Recently, a phase 2 prospective trial conducted in Europe—AIO-FLOT3 (NCT00849615)—evaluated surgical resection in patients with limited-stage gastric cancer.10 The results demonstrated a median OS of 31.3 months in patients with oligometastatic EGA who were able to undergo resection after induction chemotherapy. Based on these promising results, European investigators are examining whether surgical debulking of oligometastatic disease improves outcomes for patients in the randomized phase 3 trial RENAISSANCE (AIO-FLOT5; NCT02578368).11 Patients with protocol- defined oligometastatic disease will receive 2 months of induction chemotherapy (5-fluorouracil, leucovorin, oxaliplatin, and docetaxel; FLOT) and will then be randomized to resection of all metastases followed by continuation of FLOT vs continuation of FLOT alone.
There are also promising data for consolidative XRT for patients with EGA, including results of a case series from The University of Texas MD Anderson Cancer Center. The series described 101 long-term survivors with oligometastatic EGA who received consolidative radiation therapy to all sites of disease during their treatment continuum.12 Using radiation therapy provides a number of advantages over resection in this setting, including shorter interruptions in systemic therapy and less associated morbidity.
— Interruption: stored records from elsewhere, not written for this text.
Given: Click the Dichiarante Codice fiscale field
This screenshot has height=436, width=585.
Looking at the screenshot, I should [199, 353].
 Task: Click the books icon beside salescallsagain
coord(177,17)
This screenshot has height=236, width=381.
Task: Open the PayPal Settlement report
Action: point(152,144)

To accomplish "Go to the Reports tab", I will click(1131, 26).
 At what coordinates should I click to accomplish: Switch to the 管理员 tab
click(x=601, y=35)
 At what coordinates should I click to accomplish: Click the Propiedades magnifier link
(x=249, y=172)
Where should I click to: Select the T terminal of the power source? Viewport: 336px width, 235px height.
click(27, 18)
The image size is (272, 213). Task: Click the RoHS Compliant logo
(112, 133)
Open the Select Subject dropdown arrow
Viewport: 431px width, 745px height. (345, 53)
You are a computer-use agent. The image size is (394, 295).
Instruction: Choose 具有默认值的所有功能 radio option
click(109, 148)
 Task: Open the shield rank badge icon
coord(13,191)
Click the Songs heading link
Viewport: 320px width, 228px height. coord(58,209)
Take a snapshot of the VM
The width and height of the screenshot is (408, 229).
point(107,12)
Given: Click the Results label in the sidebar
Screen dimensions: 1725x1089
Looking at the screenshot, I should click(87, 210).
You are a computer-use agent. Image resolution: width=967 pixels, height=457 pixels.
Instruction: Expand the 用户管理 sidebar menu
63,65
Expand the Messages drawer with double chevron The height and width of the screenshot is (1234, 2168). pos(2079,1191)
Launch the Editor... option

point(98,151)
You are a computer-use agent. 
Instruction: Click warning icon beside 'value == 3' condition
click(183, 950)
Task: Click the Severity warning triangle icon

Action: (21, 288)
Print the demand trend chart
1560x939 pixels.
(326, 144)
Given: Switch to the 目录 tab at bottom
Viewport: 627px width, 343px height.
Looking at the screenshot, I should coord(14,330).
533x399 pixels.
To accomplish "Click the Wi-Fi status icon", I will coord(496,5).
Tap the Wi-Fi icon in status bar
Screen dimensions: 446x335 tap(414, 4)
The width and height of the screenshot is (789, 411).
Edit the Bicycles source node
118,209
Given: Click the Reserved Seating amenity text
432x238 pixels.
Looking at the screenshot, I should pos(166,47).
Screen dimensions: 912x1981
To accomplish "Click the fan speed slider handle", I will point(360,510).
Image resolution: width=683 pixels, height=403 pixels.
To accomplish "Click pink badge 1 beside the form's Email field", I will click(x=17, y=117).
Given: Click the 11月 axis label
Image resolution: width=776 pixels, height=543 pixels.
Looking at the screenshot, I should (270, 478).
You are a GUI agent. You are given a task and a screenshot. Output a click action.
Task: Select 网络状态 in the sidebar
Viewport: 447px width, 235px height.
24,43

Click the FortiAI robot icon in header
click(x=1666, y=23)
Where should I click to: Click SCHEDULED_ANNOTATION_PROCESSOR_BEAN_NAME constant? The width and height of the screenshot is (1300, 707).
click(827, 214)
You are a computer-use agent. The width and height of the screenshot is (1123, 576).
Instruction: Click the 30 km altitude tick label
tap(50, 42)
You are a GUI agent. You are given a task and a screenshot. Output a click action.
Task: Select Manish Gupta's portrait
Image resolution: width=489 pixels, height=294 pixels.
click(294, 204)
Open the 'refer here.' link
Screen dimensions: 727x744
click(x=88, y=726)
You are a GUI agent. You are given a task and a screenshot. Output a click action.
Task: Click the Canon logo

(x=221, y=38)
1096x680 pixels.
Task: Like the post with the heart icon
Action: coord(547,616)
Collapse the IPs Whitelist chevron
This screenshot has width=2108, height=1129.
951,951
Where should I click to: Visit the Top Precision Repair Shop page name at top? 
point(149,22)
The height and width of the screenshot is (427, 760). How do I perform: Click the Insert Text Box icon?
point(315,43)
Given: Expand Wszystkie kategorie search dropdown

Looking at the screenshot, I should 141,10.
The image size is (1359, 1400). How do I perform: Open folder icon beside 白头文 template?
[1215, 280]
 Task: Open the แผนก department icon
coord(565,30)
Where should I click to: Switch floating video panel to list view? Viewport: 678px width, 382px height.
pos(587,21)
The ongoing phase 3 trial EA2183 (NCT04248452) is the first prospective study to determine the benefits of aggressive nonsurgical debulking of oligometastatic EGA. Patients with 3 or fewer metastases are treated with induction systemic therapy, and those who do not have progression after 4 months of treatment are then randomized 2:1 to either consolidative XRT to all sites of disease or continuation of systemic therapy. The primary end point of this study is OS. This trial is actively enrolling patients in multiple United States sites. Investigators are in the process of updating study protocol to allow nivolumab (Opdivo) in addition to chemotherapy. This amendment follows the FDA approval of firstline nivolumab for patients with EGA based on the results of the phase 3 CheckMate 649 study (NCT02872116).13 EA2813 is an instrumental study that has a potential to prolong OS and change the standard of care in a subset of patients with EGA.
At this time, the definition of and approach to oligometastatic EGA remain to be determined. Oligometastatic state in any disease is more than just a number of metastatic sites seen on scans. Tumor biology is critical for oligometastatic designation. Ongoing research with novel biomarkers, including circulating tumor cell and circulating tumor DNA, will likely be instrumental in refining oligometastatic classification in the future, and ongoing studies, such as EA2183 and AIO-FLOT35, are essential for studying oligometastatic EGA in a prospective scientific manner.